Mike Vogel/CBS

“Ejecta” may not be the weirdest Under The Dome episode ever, but it’s probably the weirdest episode that didn’t make me want to hunt down the writers and take away their laptops. It would be a stretch to say the show has attained respectability, but tonight’s episode had its share of oddly compelling moments and genuinely entertaining developments. On the surface it’s yet another “disaster-of-the-week” installment, given that the primary plot point is a meteor shower that apparently wipes out all life on Earth outside the dome. But the key words there are “outside the dome”; this is a muted, abstracted apocalypse that our characters can only process in a detached manner, at least until the final act when Barbie comes face to face with survivors only inches away but impossibly out of reach.

The extinction event, as Eva terms it, is instantly recognizable to those of us who have been following the convoluted Dome mythology from the beginning: It’s the pink stars falling in lines. (Just in case anyone didn’t pick up on that, it’s mentioned numerous times throughout the episode.) In other words, it’s yet another attempt to wrangle the random nonsense from the first two seasons into a coherent storyline and make it look like the writers have known what they’re doing all along. That ship has sailed, but the way the meteor shower is used here is actually kind of fascinating. ”Ejecta” (named for the secondary impact of the fragments spawned from the initial meteor crash) has a rewinding structure that takes us through the night of falling stars through the eyes of various pairings and groups.

First up are Barbie and Eva, who go to the top of the fire lookout tower to survey the damage. The dome has held up, but the key to the hatch disappears (and why a key would be needed to get back out of the hatch is something best not dwelled upon), so they pull an all-nighter watching the end of the world as we know it. They’re surreally calm about the whole thing, which makes the sequence play like a peculiar little one-act play as they discuss their options. (Barbie wants to get word to the outside world about the red door into the dome, but Eva points out that the only ones to get through would be the most ruthless of the survivors, who would then be trapped with them.) When Barbie starts wavering, Eva takes her shirt off, but somehow he is able to resist and set out for Bird Island and whatever communication facilities he can find there.

Chester’s Millennials are holed up at the Sweetbriar, where they discover the key to Christine’s control of the herd. Strong emotional reactions break the connection to the Kinship, thus Hunter is free of the hive mind whenever his meds wear off and fear overtakes him. Sam finds them, but then Junior finds him and takes him back to the cave where Christine is healing in her cocoon. (Yes, this show is still capable of making me type sentences like that.)


The best pairing of all is Julia and Big Jim on Bird Island, where they become convinced they’re the last two humans on earth.
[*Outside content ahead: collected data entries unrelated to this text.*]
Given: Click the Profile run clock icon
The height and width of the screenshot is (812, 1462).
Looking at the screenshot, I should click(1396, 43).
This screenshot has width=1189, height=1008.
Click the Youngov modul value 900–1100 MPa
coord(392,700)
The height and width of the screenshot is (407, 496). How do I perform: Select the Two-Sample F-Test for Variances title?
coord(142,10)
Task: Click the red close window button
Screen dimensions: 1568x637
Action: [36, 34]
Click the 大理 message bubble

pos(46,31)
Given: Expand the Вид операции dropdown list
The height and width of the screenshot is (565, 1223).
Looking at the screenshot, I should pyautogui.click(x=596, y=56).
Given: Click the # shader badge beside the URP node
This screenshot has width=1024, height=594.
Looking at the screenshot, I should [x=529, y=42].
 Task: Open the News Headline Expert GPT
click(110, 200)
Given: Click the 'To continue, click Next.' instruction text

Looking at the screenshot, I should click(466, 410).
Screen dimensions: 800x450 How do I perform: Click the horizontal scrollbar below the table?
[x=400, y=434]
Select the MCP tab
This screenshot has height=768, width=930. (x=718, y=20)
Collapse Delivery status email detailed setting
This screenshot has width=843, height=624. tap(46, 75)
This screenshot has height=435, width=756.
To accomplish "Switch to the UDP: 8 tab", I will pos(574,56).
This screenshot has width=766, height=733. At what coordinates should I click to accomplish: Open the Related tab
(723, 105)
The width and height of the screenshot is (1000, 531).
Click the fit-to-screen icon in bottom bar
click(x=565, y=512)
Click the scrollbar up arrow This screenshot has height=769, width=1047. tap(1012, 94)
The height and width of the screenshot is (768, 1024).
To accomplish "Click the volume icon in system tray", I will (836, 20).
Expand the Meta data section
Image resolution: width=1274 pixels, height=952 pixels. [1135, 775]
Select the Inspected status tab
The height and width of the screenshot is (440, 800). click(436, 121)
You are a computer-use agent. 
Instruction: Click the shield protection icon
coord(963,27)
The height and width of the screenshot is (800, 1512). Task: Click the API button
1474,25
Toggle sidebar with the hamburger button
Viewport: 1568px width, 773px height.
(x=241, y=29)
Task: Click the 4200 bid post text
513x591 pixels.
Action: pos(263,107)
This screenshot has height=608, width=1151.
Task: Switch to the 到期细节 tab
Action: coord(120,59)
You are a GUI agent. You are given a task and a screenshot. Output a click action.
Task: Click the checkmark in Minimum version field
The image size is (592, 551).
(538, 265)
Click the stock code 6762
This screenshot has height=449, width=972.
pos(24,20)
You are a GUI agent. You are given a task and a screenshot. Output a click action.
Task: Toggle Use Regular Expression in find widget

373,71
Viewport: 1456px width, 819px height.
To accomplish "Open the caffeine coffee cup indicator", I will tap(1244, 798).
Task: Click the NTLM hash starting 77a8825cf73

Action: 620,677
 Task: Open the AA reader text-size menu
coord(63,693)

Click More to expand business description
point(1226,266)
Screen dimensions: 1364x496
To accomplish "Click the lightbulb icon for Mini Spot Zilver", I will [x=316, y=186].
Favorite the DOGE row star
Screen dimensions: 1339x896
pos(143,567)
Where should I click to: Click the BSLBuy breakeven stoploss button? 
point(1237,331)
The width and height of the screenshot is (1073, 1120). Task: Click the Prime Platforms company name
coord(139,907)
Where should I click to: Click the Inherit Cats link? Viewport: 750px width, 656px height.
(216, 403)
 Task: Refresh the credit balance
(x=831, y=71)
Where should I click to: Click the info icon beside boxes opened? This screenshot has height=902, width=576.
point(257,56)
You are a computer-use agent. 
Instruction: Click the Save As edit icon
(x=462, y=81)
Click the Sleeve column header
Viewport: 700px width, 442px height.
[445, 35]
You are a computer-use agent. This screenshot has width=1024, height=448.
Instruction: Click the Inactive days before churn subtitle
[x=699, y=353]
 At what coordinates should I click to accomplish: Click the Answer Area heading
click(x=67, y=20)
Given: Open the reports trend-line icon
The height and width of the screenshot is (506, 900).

They get drunk and banter and I’ve never enjoyed these two characters more. (Let me be clear, however, that I’m not advocating any kind of Big Julia shipping here. I’ll leave that to you in the comments.) I probably could have watched a whole bottle episode about the two of them getting ripped on the good stuff and pointing out each other’s flaws, but Chester’s Millennials show up just in time to tell them there’s a way to free the drones from Christine’s influence.

Just as Barbie feared, survivors of the outside cataclysm have reached the edge of the dome and are desperate to get inside. It’s a grimly ironic inversion of the dynamic we saw so often in the early days of this show, and it ends in surprisingly dark fashion with Barbie walking away hand-in-hand with Eva while the outsiders are engulfed in flame. But is that really what happened? An unheard communication from the outside on the Bird Island computer suggests that all is not lost, and there’s always the possibility that this whole thing was just a show put on by the dome to aid Christine’s cause. Whatever the case, I’m trying to come to grips with an unfamiliar feeling: caring about what happens next on Under The Dome.

Stray observations

  • This was a more nostalgic episode than usual. Barbie sees “Rusty loves Linda” graffiti in the fire tower and recalls how our favorite dumb deputy died when the dome was magnetized. Julia is reminded she used to have a husband, and apropos of nothing, Big Jim says “Remember that time everything froze?” It’s another admirable if doomed attempt at making it seem like the show has been telling a consistent, intelligible story all along.
  • If any doubts remains about alien involvement in Chester’s Mill, Junior’s talk about the “destruction of our home world” should dispel them.
  • Indy the dog status: Alive and well.